= PROBLEMA PLANTEADO 1 =
Copia sin cambios el fragmento del texto sobre el Cordero de Dios que empieza en "Pero sus mismos" y termina en "y la sinceridad.".
= PROBLEMA PLANTEADO 2 =
Enumera los adjetivos con los que el texto sobre el Cordero de Dios dice en qué nos hemos vuelto hoy.

= PASAJE DE ORIGEN =
* * *

II Domingo del Tiempo Ordinario, Ciclo A

Juan 1, 29-34: ¿Un Cordero nos conseguirá la salvación?

Autor: Padre Alberto Ramírez Mozqueda

 

 

Juan Bautista gritaba desaforadamente porque sentía que su misión estaba por terminar lo mismo que su vida misma. Había cumplido maravillosamente el papel que le había correspondido de ser el que introdujera en el mundo a Cristo Jesús como Salvador de todos los hombres.

 

Pero sus mismos discípulos recelaban de que Jesús  fuera el enviado, el Mesías,  el Cristo, el Ungido. Ya había mandado a algunos de sus discípulos a que le preguntaran a Jesús si él era el Mesías, y les había dado la encomienda de que lo vigilaran, de que lo observaran, de que se fijaran en todos los detalles. Veían a Cristo y hacían comparaciones con su maestro y en nada se le parecía. Eran todo lo contrario. Por eso aún le faltaba al Bautista su último testimonio, antes de su trágica muerte ocurrida precisamente como testimonio suyo de la verdad y la sinceridad.

 

Éste fue su testimonio: un día,

 

“Vio Juan el Bautista  a Jesús que venía hacia él, y exclamó: “Éste es el Cordero de Dios, el que quita el pecado del mundo”… yo no le conocía, pero he venido a bautizar con agua, para que él sea dado a conocer a Israel”.

 

Juan ve a Cristo como Cordero, recordando que el pueblo de Israel, para expiar los pecados de los hombres, sacrificaba periódicamente corderos blancos, inmaculados, y en el día de la Pascua, que rememoraba la liberación de Egipto, sacrificaban muchos corderos. Cristo será el nuevo Cordero Pascual, pero no el que los hombres hemos elegido, sino el que Dios se ha elegido para que con su entrega, su docilidad y su sangre, pudiera conseguir la salvación para todos los hombres.

 

Y la segunda parte de esta frase de Juan Bautista no es menos importante: “…el que quita el pecado del mundo…”, aunque eso será banal, inútil, sin sentido, porque hemos suprimido de nuestros diccionarios personales la palabra “pecado” y ya no tendría caso entonces un sacramento que perdona y un hombre, sacerdote, que hace la veces de Cristo y perdona y perdona hasta lo último. Hoy se recurre mejor al psicólogo o al psicoanalista o al que hace curas o limpias o  tranquiliza halagando los oídos del “paciente” diciendo que no pasará nada, que todo está tranquilo.

 

Pero viendo desapasionadamente las cosas, la verdad es que el pecado hoy nos rodea, pues nos hemos vuelto inhumanos, fratricidas, insolidarios e insensibles a nuestros mismos hermanos, a los pobres, a la vida humana en el seno materno, o ante ancianos que lo dieron todo y que ahora recluimos en el último lugar de nuestra casa, o nos deshacemos de él enviándolo a un asilo o definitivamente decretamos su muerte pensando tontamente que así  “aliviamos” sus sufrimientos y le evitamos dolores inútiles. Y la verdad que no estamos pensando en todos ellos, sino en nuestra propia comodidad.

* * *

= Registros =

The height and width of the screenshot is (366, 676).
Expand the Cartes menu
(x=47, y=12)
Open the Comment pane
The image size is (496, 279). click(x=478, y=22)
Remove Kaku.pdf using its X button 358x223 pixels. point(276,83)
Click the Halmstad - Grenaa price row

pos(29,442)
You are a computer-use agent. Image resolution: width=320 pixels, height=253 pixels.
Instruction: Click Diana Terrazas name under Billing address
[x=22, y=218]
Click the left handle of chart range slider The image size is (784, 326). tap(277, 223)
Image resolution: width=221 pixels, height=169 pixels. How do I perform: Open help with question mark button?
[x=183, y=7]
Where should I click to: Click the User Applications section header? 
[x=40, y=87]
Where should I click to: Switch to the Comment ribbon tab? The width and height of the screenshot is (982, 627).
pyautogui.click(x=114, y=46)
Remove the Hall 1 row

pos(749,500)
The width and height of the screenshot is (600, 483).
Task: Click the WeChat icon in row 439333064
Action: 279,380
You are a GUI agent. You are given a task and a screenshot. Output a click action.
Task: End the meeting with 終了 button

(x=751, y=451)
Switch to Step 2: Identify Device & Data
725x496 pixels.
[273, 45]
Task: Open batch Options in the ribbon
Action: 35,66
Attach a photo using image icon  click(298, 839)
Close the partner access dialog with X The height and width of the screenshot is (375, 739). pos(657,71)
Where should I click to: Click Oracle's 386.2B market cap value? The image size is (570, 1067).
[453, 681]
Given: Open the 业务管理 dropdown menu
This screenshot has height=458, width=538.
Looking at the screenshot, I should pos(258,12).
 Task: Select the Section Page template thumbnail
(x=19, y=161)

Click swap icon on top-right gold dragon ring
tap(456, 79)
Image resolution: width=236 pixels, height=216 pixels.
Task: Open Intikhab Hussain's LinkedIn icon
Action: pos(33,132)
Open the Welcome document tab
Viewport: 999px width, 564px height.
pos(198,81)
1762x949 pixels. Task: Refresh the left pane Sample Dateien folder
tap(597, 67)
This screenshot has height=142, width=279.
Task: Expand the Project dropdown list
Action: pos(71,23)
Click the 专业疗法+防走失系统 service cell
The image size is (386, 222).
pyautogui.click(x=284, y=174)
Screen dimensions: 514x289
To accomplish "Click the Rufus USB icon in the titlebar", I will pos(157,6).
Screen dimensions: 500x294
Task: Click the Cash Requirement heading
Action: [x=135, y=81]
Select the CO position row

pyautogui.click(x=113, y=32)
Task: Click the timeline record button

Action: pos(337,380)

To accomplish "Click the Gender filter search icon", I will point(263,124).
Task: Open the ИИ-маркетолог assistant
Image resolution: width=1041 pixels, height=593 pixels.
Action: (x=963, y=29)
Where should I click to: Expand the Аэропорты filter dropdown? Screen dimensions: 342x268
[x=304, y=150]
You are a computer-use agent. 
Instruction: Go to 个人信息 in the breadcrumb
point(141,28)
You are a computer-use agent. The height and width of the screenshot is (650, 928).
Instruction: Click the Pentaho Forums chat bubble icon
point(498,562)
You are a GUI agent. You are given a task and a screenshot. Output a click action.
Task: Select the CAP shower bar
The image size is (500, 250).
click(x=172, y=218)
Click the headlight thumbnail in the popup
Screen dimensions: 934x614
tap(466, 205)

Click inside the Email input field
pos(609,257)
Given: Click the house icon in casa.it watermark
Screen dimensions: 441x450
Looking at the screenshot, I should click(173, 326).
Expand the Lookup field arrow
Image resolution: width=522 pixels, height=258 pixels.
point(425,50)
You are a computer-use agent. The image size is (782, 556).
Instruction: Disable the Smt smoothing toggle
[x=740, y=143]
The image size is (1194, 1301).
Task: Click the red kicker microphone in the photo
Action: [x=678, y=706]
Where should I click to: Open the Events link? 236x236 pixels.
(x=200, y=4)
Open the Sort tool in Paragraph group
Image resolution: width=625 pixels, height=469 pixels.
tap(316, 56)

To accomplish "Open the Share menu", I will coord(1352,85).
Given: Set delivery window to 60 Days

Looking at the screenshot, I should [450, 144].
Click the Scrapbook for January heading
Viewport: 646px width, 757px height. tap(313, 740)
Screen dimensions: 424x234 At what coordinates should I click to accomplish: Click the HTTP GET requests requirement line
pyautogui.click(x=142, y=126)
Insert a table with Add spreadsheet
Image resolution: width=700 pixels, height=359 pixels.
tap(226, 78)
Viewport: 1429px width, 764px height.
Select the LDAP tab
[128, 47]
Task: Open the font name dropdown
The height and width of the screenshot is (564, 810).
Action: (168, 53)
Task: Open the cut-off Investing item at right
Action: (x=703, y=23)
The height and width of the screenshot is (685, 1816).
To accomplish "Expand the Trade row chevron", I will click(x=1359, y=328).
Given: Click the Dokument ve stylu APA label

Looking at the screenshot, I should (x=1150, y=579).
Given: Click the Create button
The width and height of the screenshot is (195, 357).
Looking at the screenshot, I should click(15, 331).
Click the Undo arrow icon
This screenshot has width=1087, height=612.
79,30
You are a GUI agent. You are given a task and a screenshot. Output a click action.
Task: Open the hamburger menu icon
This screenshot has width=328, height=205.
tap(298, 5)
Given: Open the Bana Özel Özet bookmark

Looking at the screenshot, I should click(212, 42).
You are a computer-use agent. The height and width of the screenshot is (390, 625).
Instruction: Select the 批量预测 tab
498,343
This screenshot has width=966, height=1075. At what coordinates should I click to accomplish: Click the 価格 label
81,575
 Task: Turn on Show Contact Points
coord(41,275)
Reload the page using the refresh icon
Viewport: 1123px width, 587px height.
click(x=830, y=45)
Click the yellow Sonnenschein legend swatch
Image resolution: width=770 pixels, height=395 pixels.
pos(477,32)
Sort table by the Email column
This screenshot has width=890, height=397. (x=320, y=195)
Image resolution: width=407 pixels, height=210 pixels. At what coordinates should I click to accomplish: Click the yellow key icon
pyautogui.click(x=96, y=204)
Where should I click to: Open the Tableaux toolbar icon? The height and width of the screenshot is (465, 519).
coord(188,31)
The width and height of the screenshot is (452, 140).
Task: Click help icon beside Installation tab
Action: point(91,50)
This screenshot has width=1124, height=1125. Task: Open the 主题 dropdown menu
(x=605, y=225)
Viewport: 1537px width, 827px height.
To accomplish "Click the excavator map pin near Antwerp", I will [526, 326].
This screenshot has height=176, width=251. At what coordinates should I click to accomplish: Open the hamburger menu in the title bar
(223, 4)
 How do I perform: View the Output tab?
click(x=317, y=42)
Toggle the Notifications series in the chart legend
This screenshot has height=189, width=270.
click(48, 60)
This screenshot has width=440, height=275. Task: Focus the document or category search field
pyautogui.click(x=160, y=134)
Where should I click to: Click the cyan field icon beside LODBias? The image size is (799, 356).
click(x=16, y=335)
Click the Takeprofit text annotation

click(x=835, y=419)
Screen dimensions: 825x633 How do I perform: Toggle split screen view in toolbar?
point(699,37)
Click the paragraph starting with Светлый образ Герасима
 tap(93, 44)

* * *

= RESPUESTA FINAL 1 =
Pero sus mismos discípulos recelaban de que Jesús  fuera el enviado, el Mesías,  el Cristo, el Ungido. Ya había mandado a algunos de sus discípulos a que le preguntaran a Jesús si él era el Mesías, y les había dado la encomienda de que lo vigilaran, de que lo observaran, de que se fijaran en todos los detalles. Veían a Cristo y hacían comparaciones con su maestro y en nada se le parecía. Eran todo lo contrario. Por eso aún le faltaba al Bautista su último testimonio, antes de su trágica muerte ocurrida precisamente como testimonio suyo de la verdad y la sinceridad.

= RESPUESTA FINAL 2 =
inhumanos, fratricidas, insolidarios, insensibles